* _PROBLEM_: Reproduce in full the lines between the one containing "Where should I click to: Refresh" and the one containing "pos(450,232)", inclusive, adding 19 to every coordinate in the answers.

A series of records
* BEGIN *
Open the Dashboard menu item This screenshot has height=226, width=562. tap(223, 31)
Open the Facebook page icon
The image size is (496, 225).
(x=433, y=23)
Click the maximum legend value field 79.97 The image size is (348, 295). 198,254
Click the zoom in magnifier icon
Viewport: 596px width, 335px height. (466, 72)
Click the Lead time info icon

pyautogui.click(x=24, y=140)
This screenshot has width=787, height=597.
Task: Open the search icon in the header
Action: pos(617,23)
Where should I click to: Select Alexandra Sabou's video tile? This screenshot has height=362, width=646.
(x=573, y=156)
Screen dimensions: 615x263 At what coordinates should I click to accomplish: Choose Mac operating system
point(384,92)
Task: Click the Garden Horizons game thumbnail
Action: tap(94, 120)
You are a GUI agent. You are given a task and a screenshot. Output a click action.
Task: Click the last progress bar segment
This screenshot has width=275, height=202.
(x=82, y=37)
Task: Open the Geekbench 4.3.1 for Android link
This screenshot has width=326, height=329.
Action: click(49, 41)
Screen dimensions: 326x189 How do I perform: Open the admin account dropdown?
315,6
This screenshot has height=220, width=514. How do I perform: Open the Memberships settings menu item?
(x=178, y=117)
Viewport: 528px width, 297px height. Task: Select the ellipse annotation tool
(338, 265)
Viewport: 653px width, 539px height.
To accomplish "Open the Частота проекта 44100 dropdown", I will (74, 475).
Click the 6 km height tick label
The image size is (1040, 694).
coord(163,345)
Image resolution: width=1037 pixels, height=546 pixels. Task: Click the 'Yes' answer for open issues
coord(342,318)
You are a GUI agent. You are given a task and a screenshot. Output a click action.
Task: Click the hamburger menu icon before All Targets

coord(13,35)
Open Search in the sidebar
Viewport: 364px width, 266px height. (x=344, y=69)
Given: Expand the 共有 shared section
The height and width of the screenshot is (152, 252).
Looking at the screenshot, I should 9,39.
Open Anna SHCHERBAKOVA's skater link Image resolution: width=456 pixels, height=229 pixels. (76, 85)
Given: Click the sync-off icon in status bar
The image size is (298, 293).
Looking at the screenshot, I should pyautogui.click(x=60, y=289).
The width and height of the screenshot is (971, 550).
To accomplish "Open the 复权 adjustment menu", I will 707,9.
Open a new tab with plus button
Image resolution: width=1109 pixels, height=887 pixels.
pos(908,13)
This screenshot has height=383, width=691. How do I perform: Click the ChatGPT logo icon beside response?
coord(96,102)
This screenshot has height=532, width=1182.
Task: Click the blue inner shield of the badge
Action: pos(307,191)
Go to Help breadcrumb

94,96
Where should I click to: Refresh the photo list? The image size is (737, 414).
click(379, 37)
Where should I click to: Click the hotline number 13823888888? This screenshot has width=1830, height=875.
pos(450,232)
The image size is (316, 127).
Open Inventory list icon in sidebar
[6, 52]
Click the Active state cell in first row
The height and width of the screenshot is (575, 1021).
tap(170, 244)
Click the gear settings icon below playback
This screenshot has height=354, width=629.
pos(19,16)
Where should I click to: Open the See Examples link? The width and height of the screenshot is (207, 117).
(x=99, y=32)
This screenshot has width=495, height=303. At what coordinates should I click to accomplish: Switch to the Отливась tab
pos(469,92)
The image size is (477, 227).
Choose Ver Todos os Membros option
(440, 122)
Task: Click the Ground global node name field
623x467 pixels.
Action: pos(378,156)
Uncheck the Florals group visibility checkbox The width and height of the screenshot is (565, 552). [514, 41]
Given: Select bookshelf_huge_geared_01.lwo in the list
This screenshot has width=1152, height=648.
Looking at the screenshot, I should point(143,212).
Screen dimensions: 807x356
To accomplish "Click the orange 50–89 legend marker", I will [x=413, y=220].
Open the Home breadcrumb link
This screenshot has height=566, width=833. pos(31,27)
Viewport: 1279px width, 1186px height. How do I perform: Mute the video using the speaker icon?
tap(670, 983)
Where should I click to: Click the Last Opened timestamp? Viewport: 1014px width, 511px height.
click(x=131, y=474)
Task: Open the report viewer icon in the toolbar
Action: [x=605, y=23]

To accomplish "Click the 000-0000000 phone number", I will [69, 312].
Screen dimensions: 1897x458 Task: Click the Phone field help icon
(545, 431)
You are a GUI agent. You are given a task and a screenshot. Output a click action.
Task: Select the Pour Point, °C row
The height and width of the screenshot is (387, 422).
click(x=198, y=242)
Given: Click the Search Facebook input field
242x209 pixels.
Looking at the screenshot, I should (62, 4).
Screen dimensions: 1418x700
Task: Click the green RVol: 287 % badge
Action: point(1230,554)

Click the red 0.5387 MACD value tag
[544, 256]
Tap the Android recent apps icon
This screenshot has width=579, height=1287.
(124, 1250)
* END *
* _IN RESPONSE_:
Where should I click to: Refresh the photo list? The image size is (737, 414).
click(398, 56)
Where should I click to: Click the hotline number 13823888888? This screenshot has width=1830, height=875.
pos(469,251)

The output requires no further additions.